*** Opening of Exercise data ***

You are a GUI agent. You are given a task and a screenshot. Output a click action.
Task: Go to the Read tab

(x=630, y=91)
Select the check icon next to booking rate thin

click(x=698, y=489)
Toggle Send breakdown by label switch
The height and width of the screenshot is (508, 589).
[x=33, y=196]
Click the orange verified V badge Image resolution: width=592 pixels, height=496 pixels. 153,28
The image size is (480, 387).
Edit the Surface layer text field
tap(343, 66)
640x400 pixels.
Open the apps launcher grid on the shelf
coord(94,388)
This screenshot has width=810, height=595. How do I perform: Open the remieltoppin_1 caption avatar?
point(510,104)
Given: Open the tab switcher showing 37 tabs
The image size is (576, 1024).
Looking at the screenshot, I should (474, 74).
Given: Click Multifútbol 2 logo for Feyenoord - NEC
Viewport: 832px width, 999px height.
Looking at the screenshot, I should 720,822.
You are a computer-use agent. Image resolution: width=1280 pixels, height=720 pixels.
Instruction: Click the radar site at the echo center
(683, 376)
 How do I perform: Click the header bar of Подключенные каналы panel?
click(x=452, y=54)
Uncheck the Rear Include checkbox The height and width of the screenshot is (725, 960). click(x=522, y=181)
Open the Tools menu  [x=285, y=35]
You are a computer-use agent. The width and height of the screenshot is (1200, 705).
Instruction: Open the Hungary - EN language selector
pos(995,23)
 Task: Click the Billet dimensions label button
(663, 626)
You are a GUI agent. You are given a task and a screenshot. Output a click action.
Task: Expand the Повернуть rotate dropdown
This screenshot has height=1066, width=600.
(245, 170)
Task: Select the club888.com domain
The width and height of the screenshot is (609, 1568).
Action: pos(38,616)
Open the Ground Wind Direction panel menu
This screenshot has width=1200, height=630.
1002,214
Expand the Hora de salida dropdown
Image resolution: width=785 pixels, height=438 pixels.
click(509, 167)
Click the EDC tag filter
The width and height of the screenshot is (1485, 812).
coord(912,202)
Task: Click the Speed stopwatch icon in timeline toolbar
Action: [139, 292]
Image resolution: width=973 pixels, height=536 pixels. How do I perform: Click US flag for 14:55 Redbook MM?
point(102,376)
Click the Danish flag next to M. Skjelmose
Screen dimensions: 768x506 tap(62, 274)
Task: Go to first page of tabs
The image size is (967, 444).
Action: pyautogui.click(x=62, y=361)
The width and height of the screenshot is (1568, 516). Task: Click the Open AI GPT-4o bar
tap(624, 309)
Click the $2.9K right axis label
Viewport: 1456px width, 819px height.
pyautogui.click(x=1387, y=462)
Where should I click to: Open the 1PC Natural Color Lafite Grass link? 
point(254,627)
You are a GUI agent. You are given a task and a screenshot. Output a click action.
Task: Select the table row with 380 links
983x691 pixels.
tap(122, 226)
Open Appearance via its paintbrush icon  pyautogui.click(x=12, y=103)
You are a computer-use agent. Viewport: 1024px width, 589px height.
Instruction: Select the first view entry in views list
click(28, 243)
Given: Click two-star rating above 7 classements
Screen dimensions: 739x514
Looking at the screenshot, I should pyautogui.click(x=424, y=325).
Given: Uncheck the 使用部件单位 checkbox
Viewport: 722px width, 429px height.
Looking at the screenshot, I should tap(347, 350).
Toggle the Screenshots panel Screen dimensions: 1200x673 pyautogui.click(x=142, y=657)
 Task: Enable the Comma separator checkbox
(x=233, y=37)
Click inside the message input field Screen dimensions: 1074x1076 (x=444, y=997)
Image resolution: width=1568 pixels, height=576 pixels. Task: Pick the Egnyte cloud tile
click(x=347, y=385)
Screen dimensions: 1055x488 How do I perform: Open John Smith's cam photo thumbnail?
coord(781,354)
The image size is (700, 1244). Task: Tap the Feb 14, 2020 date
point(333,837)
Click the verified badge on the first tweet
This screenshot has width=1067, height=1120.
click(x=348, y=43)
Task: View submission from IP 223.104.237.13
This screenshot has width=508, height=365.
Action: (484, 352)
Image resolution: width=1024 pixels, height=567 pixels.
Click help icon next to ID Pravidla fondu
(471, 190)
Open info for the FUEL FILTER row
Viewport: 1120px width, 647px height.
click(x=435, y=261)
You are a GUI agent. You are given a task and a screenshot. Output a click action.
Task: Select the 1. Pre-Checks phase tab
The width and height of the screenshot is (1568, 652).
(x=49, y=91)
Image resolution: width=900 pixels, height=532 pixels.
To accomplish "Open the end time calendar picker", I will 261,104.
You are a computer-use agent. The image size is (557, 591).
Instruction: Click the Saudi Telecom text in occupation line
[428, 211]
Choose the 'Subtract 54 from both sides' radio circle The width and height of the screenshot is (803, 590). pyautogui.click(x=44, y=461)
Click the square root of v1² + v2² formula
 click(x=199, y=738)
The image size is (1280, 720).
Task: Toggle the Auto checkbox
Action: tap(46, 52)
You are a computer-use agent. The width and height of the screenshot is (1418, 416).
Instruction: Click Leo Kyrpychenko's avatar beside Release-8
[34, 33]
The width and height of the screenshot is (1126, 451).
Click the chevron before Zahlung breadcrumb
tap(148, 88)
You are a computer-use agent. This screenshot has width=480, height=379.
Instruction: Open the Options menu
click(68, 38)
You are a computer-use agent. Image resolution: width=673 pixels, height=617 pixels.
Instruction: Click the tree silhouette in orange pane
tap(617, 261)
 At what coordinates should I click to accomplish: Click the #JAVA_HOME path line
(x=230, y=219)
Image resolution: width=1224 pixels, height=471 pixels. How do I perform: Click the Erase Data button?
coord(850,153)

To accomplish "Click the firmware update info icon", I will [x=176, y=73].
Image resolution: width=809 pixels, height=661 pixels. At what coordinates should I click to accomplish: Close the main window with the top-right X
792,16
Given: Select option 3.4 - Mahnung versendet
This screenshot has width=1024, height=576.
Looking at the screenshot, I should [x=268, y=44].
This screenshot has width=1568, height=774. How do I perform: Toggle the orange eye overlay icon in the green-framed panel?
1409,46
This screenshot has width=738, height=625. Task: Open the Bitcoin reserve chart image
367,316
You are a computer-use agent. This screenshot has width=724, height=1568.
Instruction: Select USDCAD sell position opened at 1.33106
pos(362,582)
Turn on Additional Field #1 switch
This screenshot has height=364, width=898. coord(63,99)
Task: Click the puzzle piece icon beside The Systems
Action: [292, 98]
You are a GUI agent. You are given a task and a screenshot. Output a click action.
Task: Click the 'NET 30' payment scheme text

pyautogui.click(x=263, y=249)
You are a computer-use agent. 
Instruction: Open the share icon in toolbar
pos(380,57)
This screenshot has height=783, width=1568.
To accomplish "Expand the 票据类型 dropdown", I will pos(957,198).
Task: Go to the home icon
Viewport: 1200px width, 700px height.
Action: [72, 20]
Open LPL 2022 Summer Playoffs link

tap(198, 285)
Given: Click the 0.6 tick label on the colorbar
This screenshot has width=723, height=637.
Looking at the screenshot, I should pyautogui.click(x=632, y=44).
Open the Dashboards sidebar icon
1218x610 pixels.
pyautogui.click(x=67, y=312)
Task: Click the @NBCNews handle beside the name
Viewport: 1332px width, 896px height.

*** Close of Exercise data ***

*Activity*: What is needed is an exact copy of all the records above.

*Task result*:
You are a GUI agent. You are given a task and a screenshot. Output a click action.
Task: Go to the Read tab

(x=630, y=91)
Select the check icon next to booking rate thin

click(x=698, y=489)
Toggle Send breakdown by label switch
The height and width of the screenshot is (508, 589).
[x=33, y=196]
Click the orange verified V badge Image resolution: width=592 pixels, height=496 pixels. 153,28
The image size is (480, 387).
Edit the Surface layer text field
tap(343, 66)
640x400 pixels.
Open the apps launcher grid on the shelf
coord(94,388)
This screenshot has width=810, height=595. How do I perform: Open the remieltoppin_1 caption avatar?
point(510,104)
Given: Open the tab switcher showing 37 tabs
The image size is (576, 1024).
Looking at the screenshot, I should (474, 74).
Given: Click Multifútbol 2 logo for Feyenoord - NEC
Viewport: 832px width, 999px height.
Looking at the screenshot, I should 720,822.
You are a computer-use agent. Image resolution: width=1280 pixels, height=720 pixels.
Instruction: Click the radar site at the echo center
(683, 376)
 How do I perform: Click the header bar of Подключенные каналы panel?
click(x=452, y=54)
Uncheck the Rear Include checkbox The height and width of the screenshot is (725, 960). click(x=522, y=181)
Open the Tools menu  [x=285, y=35]
You are a computer-use agent. The width and height of the screenshot is (1200, 705).
Instruction: Open the Hungary - EN language selector
pos(995,23)
 Task: Click the Billet dimensions label button
(663, 626)
You are a GUI agent. You are given a task and a screenshot. Output a click action.
Task: Expand the Повернуть rotate dropdown
This screenshot has height=1066, width=600.
(245, 170)
Task: Select the club888.com domain
The width and height of the screenshot is (609, 1568).
Action: pos(38,616)
Open the Ground Wind Direction panel menu
This screenshot has width=1200, height=630.
1002,214
Expand the Hora de salida dropdown
Image resolution: width=785 pixels, height=438 pixels.
click(509, 167)
Click the EDC tag filter
The width and height of the screenshot is (1485, 812).
coord(912,202)
Task: Click the Speed stopwatch icon in timeline toolbar
Action: [139, 292]
Image resolution: width=973 pixels, height=536 pixels. How do I perform: Click US flag for 14:55 Redbook MM?
point(102,376)
Click the Danish flag next to M. Skjelmose
Screen dimensions: 768x506 tap(62, 274)
Task: Go to first page of tabs
The image size is (967, 444).
Action: pyautogui.click(x=62, y=361)
The width and height of the screenshot is (1568, 516). Task: Click the Open AI GPT-4o bar
tap(624, 309)
Click the $2.9K right axis label
Viewport: 1456px width, 819px height.
pyautogui.click(x=1387, y=462)
Where should I click to: Open the 1PC Natural Color Lafite Grass link? 
point(254,627)
You are a GUI agent. You are given a task and a screenshot. Output a click action.
Task: Select the table row with 380 links
983x691 pixels.
tap(122, 226)
Open Appearance via its paintbrush icon  pyautogui.click(x=12, y=103)
You are a computer-use agent. Viewport: 1024px width, 589px height.
Instruction: Select the first view entry in views list
click(28, 243)
Given: Click two-star rating above 7 classements
Screen dimensions: 739x514
Looking at the screenshot, I should pyautogui.click(x=424, y=325).
Given: Uncheck the 使用部件单位 checkbox
Viewport: 722px width, 429px height.
Looking at the screenshot, I should tap(347, 350).
Toggle the Screenshots panel Screen dimensions: 1200x673 pyautogui.click(x=142, y=657)
 Task: Enable the Comma separator checkbox
(x=233, y=37)
Click inside the message input field Screen dimensions: 1074x1076 (x=444, y=997)
Image resolution: width=1568 pixels, height=576 pixels. Task: Pick the Egnyte cloud tile
click(x=347, y=385)
Screen dimensions: 1055x488 How do I perform: Open John Smith's cam photo thumbnail?
coord(781,354)
The image size is (700, 1244). Task: Tap the Feb 14, 2020 date
point(333,837)
Click the verified badge on the first tweet
This screenshot has width=1067, height=1120.
click(x=348, y=43)
Task: View submission from IP 223.104.237.13
This screenshot has width=508, height=365.
Action: (484, 352)
Image resolution: width=1024 pixels, height=567 pixels.
Click help icon next to ID Pravidla fondu
(471, 190)
Open info for the FUEL FILTER row
Viewport: 1120px width, 647px height.
click(x=435, y=261)
You are a GUI agent. You are given a task and a screenshot. Output a click action.
Task: Select the 1. Pre-Checks phase tab
The width and height of the screenshot is (1568, 652).
(x=49, y=91)
Image resolution: width=900 pixels, height=532 pixels.
To accomplish "Open the end time calendar picker", I will 261,104.
You are a computer-use agent. The image size is (557, 591).
Instruction: Click the Saudi Telecom text in occupation line
[428, 211]
Choose the 'Subtract 54 from both sides' radio circle The width and height of the screenshot is (803, 590). pyautogui.click(x=44, y=461)
Click the square root of v1² + v2² formula
 click(x=199, y=738)
The image size is (1280, 720).
Task: Toggle the Auto checkbox
Action: tap(46, 52)
You are a computer-use agent. The width and height of the screenshot is (1418, 416).
Instruction: Click Leo Kyrpychenko's avatar beside Release-8
[34, 33]
The width and height of the screenshot is (1126, 451).
Click the chevron before Zahlung breadcrumb
tap(148, 88)
You are a computer-use agent. This screenshot has width=480, height=379.
Instruction: Open the Options menu
click(68, 38)
You are a computer-use agent. Image resolution: width=673 pixels, height=617 pixels.
Instruction: Click the tree silhouette in orange pane
tap(617, 261)
 At what coordinates should I click to accomplish: Click the #JAVA_HOME path line
(x=230, y=219)
Image resolution: width=1224 pixels, height=471 pixels. How do I perform: Click the Erase Data button?
coord(850,153)

To accomplish "Click the firmware update info icon", I will [x=176, y=73].
Image resolution: width=809 pixels, height=661 pixels. At what coordinates should I click to accomplish: Close the main window with the top-right X
792,16
Given: Select option 3.4 - Mahnung versendet
This screenshot has width=1024, height=576.
Looking at the screenshot, I should [x=268, y=44].
This screenshot has width=1568, height=774. How do I perform: Toggle the orange eye overlay icon in the green-framed panel?
1409,46
This screenshot has width=738, height=625. Task: Open the Bitcoin reserve chart image
367,316
You are a computer-use agent. This screenshot has width=724, height=1568.
Instruction: Select USDCAD sell position opened at 1.33106
pos(362,582)
Turn on Additional Field #1 switch
This screenshot has height=364, width=898. coord(63,99)
Task: Click the puzzle piece icon beside The Systems
Action: [292, 98]
You are a GUI agent. You are given a task and a screenshot. Output a click action.
Task: Click the 'NET 30' payment scheme text

pyautogui.click(x=263, y=249)
You are a computer-use agent. 
Instruction: Open the share icon in toolbar
pos(380,57)
This screenshot has height=783, width=1568.
To accomplish "Expand the 票据类型 dropdown", I will pos(957,198).
Task: Go to the home icon
Viewport: 1200px width, 700px height.
Action: [72, 20]
Open LPL 2022 Summer Playoffs link

tap(198, 285)
Given: Click the 0.6 tick label on the colorbar
This screenshot has width=723, height=637.
Looking at the screenshot, I should pyautogui.click(x=632, y=44).
Open the Dashboards sidebar icon
1218x610 pixels.
pyautogui.click(x=67, y=312)
Task: Click the @NBCNews handle beside the name
Viewport: 1332px width, 896px height.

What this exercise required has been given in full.